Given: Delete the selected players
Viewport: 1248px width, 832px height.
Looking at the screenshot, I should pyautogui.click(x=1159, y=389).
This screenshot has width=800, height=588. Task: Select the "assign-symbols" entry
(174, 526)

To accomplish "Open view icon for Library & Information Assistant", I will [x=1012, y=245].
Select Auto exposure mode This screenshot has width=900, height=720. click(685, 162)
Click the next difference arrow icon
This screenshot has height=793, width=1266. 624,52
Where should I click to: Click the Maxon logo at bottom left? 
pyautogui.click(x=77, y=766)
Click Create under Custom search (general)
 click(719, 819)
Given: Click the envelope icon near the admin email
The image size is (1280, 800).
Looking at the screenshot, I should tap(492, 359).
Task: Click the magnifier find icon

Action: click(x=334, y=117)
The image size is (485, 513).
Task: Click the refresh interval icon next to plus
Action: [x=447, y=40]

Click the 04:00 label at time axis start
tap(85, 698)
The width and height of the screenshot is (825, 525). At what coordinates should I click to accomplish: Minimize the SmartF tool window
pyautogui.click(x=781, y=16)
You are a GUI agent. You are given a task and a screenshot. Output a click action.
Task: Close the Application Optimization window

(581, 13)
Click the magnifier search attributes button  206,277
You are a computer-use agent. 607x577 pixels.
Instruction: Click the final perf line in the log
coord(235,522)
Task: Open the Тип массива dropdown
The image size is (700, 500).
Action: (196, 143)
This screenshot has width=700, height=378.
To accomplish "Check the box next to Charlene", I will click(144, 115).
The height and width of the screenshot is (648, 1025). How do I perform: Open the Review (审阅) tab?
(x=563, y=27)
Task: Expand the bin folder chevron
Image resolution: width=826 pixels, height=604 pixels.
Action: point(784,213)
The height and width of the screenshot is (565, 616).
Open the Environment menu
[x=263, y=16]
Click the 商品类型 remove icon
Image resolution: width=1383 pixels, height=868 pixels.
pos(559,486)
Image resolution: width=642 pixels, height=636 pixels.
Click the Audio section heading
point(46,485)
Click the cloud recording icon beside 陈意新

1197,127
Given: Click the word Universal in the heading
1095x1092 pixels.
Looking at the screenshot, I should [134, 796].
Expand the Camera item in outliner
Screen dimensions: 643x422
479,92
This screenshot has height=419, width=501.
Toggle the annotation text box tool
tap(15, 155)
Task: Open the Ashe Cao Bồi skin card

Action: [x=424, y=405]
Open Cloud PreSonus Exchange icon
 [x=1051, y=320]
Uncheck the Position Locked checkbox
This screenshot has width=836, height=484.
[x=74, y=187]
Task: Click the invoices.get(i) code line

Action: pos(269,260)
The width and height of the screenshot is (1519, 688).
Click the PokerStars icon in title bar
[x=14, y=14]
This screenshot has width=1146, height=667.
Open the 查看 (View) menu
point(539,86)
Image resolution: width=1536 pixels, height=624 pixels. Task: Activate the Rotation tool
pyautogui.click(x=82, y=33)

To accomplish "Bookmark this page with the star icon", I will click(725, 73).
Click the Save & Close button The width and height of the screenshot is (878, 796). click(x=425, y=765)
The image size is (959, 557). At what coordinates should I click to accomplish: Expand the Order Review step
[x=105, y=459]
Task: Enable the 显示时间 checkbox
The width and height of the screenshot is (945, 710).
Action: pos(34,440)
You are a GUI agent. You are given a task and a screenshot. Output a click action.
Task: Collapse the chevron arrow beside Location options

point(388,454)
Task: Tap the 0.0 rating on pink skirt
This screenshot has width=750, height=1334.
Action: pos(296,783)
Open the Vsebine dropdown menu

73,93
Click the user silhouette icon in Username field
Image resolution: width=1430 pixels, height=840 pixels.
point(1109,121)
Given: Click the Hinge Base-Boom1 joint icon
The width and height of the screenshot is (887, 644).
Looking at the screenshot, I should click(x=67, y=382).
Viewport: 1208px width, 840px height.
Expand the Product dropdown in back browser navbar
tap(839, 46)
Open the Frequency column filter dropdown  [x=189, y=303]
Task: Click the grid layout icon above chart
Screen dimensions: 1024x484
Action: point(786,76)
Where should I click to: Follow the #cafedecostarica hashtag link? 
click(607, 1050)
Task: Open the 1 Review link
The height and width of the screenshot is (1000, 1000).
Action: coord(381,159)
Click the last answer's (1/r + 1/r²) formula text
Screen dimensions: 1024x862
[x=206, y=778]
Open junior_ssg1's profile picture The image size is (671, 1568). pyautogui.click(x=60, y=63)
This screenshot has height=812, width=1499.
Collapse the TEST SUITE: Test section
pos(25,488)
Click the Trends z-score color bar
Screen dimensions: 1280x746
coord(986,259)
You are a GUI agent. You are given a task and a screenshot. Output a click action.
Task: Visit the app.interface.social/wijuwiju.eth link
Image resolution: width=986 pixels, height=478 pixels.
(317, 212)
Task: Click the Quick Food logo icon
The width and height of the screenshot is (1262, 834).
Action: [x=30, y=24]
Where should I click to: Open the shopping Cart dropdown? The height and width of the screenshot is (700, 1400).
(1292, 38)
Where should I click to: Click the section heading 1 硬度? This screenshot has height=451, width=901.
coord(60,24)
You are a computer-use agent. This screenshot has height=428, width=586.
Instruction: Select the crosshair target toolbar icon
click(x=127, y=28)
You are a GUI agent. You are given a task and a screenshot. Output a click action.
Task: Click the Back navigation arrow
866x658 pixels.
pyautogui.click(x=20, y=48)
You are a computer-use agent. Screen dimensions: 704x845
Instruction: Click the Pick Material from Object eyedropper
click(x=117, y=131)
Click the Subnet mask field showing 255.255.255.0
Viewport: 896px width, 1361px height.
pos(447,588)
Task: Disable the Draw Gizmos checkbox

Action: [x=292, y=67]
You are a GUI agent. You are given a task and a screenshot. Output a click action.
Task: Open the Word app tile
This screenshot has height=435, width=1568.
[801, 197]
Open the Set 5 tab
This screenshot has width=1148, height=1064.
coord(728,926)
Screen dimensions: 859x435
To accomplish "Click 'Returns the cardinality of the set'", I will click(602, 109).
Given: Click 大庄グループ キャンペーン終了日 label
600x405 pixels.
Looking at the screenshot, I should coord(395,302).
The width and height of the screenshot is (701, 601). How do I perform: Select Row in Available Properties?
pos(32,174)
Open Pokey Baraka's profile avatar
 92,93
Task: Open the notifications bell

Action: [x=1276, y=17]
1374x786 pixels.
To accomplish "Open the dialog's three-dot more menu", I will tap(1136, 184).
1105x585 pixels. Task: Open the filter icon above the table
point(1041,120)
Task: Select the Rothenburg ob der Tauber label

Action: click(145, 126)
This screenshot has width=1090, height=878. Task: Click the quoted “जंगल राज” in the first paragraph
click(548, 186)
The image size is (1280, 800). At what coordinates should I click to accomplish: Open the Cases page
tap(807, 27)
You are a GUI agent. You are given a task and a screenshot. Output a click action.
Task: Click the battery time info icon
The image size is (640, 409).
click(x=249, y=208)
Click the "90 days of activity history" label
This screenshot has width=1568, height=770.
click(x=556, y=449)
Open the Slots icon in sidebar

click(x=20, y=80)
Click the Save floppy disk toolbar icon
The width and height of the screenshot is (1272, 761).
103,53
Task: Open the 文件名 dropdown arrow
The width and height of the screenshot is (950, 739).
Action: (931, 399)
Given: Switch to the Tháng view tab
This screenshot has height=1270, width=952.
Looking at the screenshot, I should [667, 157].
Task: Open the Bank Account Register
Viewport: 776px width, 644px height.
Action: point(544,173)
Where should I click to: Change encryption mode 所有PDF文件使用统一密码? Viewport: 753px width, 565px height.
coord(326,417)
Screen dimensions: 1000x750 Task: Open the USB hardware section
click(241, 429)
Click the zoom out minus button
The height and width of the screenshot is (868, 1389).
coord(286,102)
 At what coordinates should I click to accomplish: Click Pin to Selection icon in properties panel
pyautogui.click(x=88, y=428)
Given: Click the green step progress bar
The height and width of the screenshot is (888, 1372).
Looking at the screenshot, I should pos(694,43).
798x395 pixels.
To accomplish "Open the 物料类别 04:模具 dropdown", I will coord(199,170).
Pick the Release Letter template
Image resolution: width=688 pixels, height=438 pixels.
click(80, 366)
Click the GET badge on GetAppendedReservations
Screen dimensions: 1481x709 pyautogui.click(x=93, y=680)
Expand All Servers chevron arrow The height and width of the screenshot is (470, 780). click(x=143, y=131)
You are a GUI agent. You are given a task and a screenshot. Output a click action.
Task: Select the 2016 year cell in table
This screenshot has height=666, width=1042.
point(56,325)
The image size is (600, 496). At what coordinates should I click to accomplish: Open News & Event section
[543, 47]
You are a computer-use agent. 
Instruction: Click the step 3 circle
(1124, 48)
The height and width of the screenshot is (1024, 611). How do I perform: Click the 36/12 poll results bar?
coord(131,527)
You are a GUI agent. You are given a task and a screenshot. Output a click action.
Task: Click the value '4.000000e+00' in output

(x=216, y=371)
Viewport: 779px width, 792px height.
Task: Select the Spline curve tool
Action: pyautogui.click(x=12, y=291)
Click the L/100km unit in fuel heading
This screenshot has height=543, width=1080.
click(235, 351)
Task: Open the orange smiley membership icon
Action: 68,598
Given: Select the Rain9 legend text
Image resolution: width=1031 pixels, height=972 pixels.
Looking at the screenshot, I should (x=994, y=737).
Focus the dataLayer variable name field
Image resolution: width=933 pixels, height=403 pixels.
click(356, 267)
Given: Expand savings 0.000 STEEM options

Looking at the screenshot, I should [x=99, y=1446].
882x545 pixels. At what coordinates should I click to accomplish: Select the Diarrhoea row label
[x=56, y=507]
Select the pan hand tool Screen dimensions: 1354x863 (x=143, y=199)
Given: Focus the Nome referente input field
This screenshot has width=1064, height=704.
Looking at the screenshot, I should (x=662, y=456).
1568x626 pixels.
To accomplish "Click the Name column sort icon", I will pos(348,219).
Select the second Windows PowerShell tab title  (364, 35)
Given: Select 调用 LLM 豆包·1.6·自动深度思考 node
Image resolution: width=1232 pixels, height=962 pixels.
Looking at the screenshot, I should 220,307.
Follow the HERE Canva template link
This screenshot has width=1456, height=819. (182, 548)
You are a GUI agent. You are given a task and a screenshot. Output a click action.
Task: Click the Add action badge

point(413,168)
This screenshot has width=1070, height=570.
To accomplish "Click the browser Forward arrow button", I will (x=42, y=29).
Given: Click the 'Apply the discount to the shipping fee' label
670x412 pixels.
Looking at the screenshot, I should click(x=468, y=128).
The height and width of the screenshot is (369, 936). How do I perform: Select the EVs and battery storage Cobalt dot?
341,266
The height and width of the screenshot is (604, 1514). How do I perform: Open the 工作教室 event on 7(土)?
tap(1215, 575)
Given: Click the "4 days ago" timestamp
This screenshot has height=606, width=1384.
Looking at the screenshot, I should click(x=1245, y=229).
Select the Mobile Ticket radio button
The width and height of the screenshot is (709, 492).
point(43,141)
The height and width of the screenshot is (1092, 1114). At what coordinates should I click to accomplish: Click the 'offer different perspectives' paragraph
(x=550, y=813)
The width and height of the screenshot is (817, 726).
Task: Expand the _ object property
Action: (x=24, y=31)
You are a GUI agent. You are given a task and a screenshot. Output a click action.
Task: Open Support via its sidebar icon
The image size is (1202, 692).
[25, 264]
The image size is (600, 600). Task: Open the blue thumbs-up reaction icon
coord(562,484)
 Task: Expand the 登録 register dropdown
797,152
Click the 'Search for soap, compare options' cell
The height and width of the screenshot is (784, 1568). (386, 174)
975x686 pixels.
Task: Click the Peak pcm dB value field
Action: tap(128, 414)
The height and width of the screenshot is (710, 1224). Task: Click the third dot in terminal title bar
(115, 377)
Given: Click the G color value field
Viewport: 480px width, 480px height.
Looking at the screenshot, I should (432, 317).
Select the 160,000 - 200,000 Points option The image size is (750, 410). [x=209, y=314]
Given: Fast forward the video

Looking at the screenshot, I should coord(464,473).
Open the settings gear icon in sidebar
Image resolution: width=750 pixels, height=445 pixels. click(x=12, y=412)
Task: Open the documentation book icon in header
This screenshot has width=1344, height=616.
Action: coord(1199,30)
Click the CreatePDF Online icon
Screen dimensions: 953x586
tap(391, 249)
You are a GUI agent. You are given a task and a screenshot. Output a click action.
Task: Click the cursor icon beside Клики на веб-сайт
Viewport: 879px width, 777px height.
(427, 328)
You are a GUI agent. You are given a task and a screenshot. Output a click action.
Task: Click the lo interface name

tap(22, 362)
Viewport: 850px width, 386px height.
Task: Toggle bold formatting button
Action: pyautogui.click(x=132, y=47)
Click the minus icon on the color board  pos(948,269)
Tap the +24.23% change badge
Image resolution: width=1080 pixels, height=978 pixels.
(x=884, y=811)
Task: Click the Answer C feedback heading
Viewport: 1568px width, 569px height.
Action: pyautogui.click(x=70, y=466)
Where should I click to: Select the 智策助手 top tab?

※

## [Exercise brief]
Tell how many lines above contain the word "computer". Give the number alone.

## [Finished task]
4